圖1 苦蕎不同溶劑提取物對(duì)肝臟線粒體腫脹的抑制作用

2.3 超濾-HPLC-MS/MS分析

超濾-HPLC-MS/MS實(shí)驗(yàn)結(jié)果如表2所示。結(jié)果表明,苦蕎80%乙醇麩皮粉提取物(YF)中,與肝臟線粒體親和力較強(qiáng)的活性物質(zhì)分別是槲皮素、山奈酚、大黃素和L-蘋果酸。槲皮素是蘆丁的水解產(chǎn)物之一,兩者均為苦蕎中主要的酚類物質(zhì),含量分別為0.31～2.38 mg/g DW和6.06～18.67 mg/g DW[26, 27]。同時(shí),山奈酚也普遍存在于苦蕎種子、芽、花和葉中,大黃素主要發(fā)現(xiàn)于苦蕎種子中,而L-蘋果酸則是蕎麥中常見的有機(jī)酸[3, 28]。表明,苦蕎80%乙醇麩皮粉提取物(YF)中與肝臟線粒體親和力較強(qiáng),從而發(fā)揮線粒體腫脹抑制作用的活性物質(zhì)主要是槲皮素、山奈酚、大黃素和L-蘋果酸。前期已有研究發(fā)現(xiàn),槲皮素、山奈酚和大黃素均可有效改善線粒體功能,發(fā)揮線粒體保護(hù)作用,而有關(guān)L-蘋果酸對(duì)線粒體功效的研究報(bào)道較少[29-31]。

表2 超濾-HPLC-MS/MS分析結(jié)果

2.4 活性成分對(duì)線粒體腫脹的改善作用

為了進(jìn)一步驗(yàn)證超濾-HPLC-MS/MS的結(jié)果,我們研究了槲皮素、山奈酚、大黃素和L-蘋果酸對(duì)FeSO4-VC誘導(dǎo)肝臟線粒體腫脹的抑制作用。由圖2可知,4種活性成分均可有效抑制肝臟線粒體腫脹,與模型組相比,孵育30 min后,對(duì)肝臟線粒體腫脹的抑制率分別為16.04%、15.16%、5.90%和4.08%,表明槲皮素和山奈酚對(duì)線粒體腫脹的抑制活性顯著強(qiáng)于大黃素和L-蘋果酸。然而,單一活性成分抑制線粒體腫脹的效果弱于苦蕎80%乙醇麩皮粉提取物(YF),表明提取物中活性成分可協(xié)同發(fā)揮線粒體保護(hù)作用。

圖2 活性成分對(duì)肝臟線粒體腫脹的改善作用

2.5 活性成分對(duì)HepG2細(xì)胞線粒體膜電位的影響

線粒體膜電位是評(píng)估線粒體功能的重要指標(biāo)之一[32]。為了進(jìn)一步證實(shí)這4種活性物質(zhì)對(duì)肝臟線粒體腫脹的抑制,從而改善線粒體功能紊亂的活性,我們?cè)贖epG2細(xì)胞中研究了4種活性物質(zhì)對(duì)線粒體膜電位的影響。由圖3可知,與空白組相比,高脂處理(PA組)24 h顯著降低了HepG2細(xì)胞中線粒體的膜電位,而槲皮素和山奈酚處理組則有效恢復(fù)了線粒體膜電位,但大黃素和L-蘋果酸處理組卻沒有明顯的效果,說明槲皮素和山奈酚是苦蕎中抑制線粒體腫脹,提高線粒體膜電位的主要活性成分,這與Han等[30]和Guo等[33]的研究報(bào)道一致。

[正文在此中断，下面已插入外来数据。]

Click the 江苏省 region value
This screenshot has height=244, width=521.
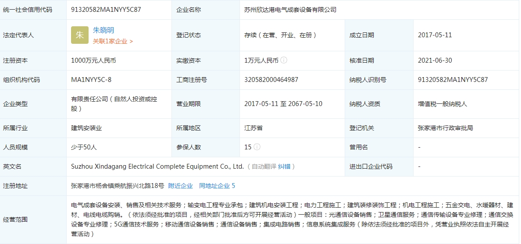pyautogui.click(x=253, y=128)
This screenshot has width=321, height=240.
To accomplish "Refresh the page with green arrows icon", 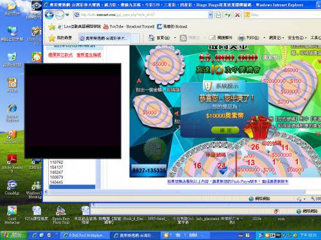I will click(x=228, y=15).
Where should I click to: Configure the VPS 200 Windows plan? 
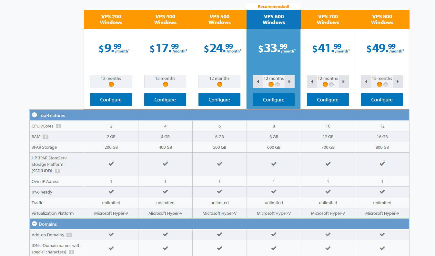pyautogui.click(x=111, y=100)
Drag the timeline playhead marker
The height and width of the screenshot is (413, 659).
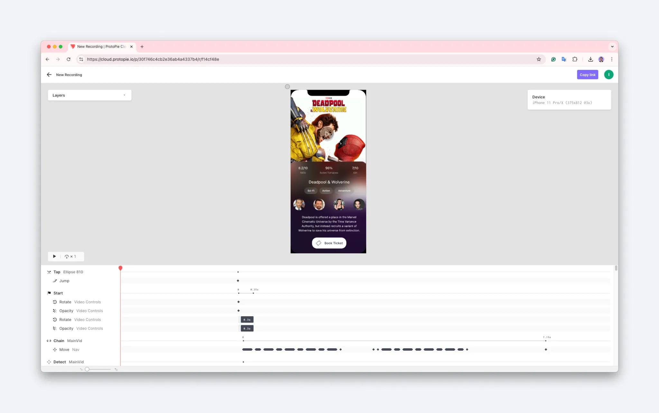tap(120, 268)
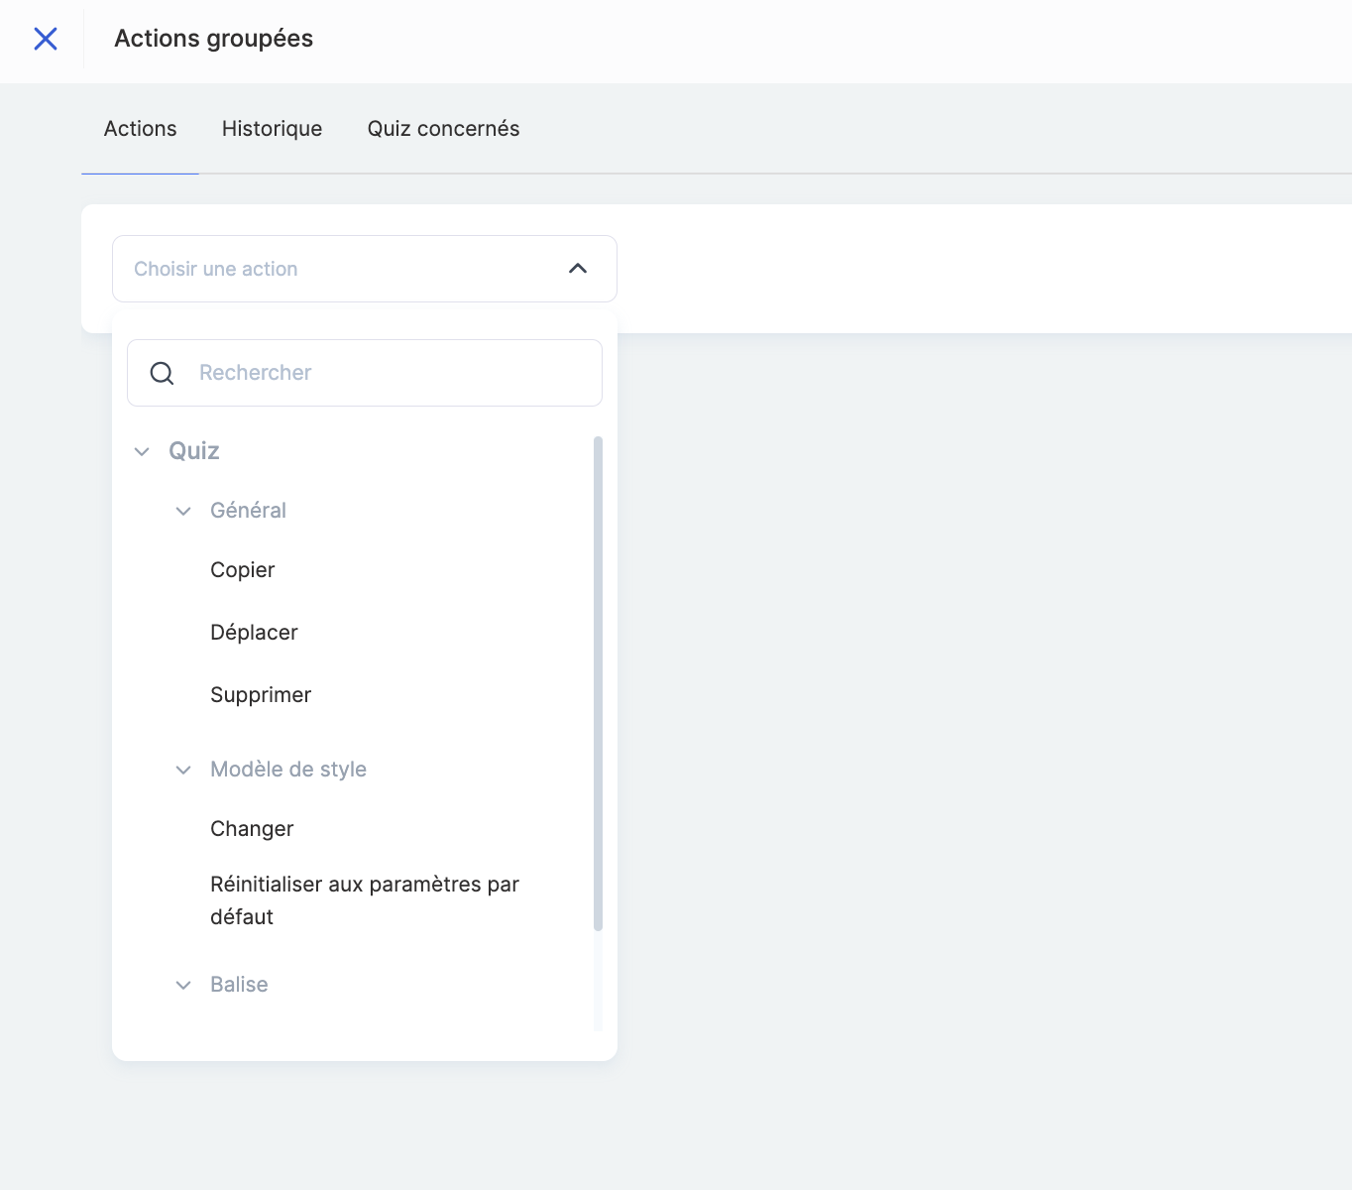Screen dimensions: 1352x1190
Task: Click the magnifying glass search icon
Action: [162, 373]
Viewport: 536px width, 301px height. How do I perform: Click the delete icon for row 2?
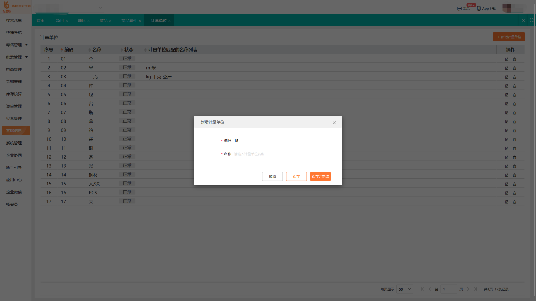[x=515, y=68]
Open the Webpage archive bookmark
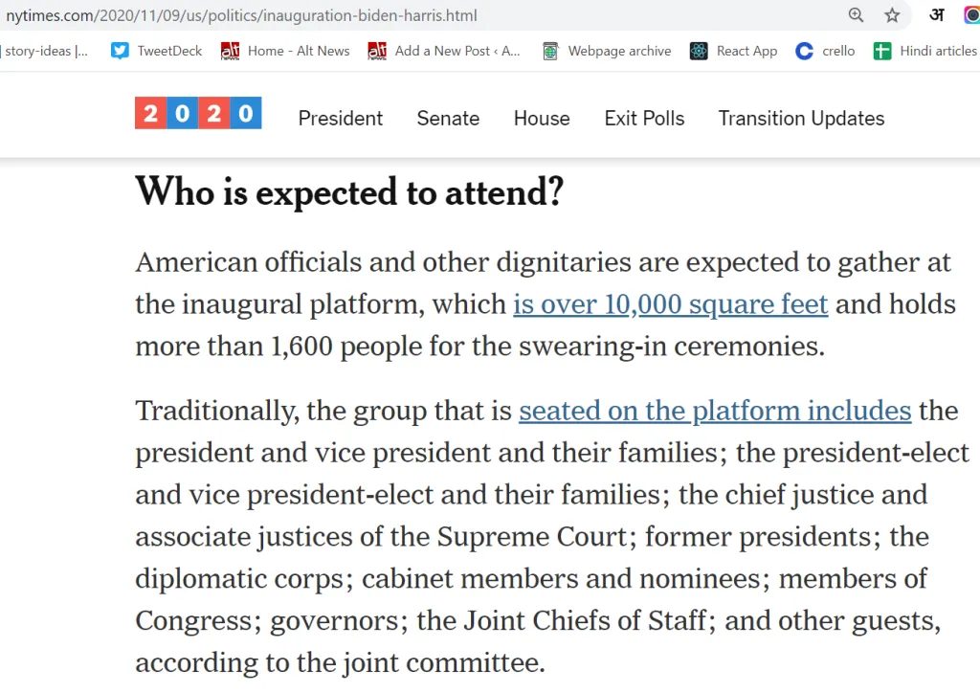This screenshot has height=693, width=980. [607, 51]
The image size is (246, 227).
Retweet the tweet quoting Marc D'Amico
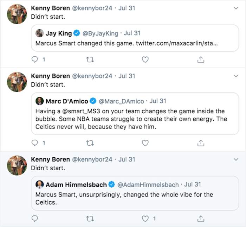(90, 143)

圖3 活性物質(zhì)對(duì)HepG2細(xì)胞線粒體膜電位的影響

2.6 活性成分對(duì)HepG2細(xì)胞中ROS水平的影響

ROS的主要來源是線粒體,在氧化磷酸化過程中,電子從復(fù)合物Ⅰ和復(fù)合物Ⅲ中“泄漏”,與氧氣結(jié)合后,形成的超氧陰離子是一種重要的ROS。當(dāng)線粒體功能出現(xiàn)紊亂時(shí),ROS水平會(huì)顯著上升[34]。由圖4可知,100 μmol/L的4種活性物質(zhì)處理24 h均可降低高脂誘導(dǎo)HepG2細(xì)胞中ROS的積累,但L-蘋果酸處理效果并不顯著,而槲皮素和山奈酚處理則可分別降低細(xì)胞中27.47%和25.80%的ROS水平,說明這2種活性成分清除ROS,從而發(fā)揮線粒體保護(hù)作用的效果優(yōu)于L-蘋果酸和大黃素。線粒體腫脹會(huì)導(dǎo)致其呼吸鏈功能受損,特別是電子傳遞鏈中復(fù)合物Ⅰ出現(xiàn)障礙后,會(huì)生成過多的ROS,ROS過多反過來也會(huì)導(dǎo)致mPTP的持續(xù)開放,造成線粒體腫脹[23]。從苦蕎中鑒定出的槲皮素和山奈酚可有效抑制高脂誘導(dǎo)的肝臟線粒體腫脹,從而減少ROS的生成,但其中的分子作用機(jī)制仍有待進(jìn)一步研究。

圖4 活性物質(zhì)對(duì)高脂誘導(dǎo)HepG2細(xì)胞中ROS水平的影響

3 結(jié)論

研究發(fā)現(xiàn)苦蕎乙醇-麩皮粉提取物(YF)對(duì)FeSO4-VC誘導(dǎo)的小鼠肝臟線粒體腫脹具有顯著的抑制作用。利用超濾-HPLC-MS/MS技術(shù)分離和鑒定出苦蕎YF中發(fā)揮線粒體腫脹抑制作用的活性成分主要是槲皮素、山奈酚、大黃素和L-蘋果酸,其中槲皮素和山奈酚可有效恢復(fù)高脂誘導(dǎo)HepG2細(xì)胞的線粒體膜電位,顯著降低細(xì)胞中的ROS水平,從而改善線粒體功能。本研究初探了苦蕎中抑制肝臟線粒體腫脹的活性物質(zhì)基礎(chǔ),為深入開發(fā)保護(hù)線粒體的苦蕎營養(yǎng)健康食品提供了參考,后續(xù)工作將圍繞槲皮素和山奈酚改善線粒體腫脹的分子作用機(jī)制開展進(jìn)一步的研究。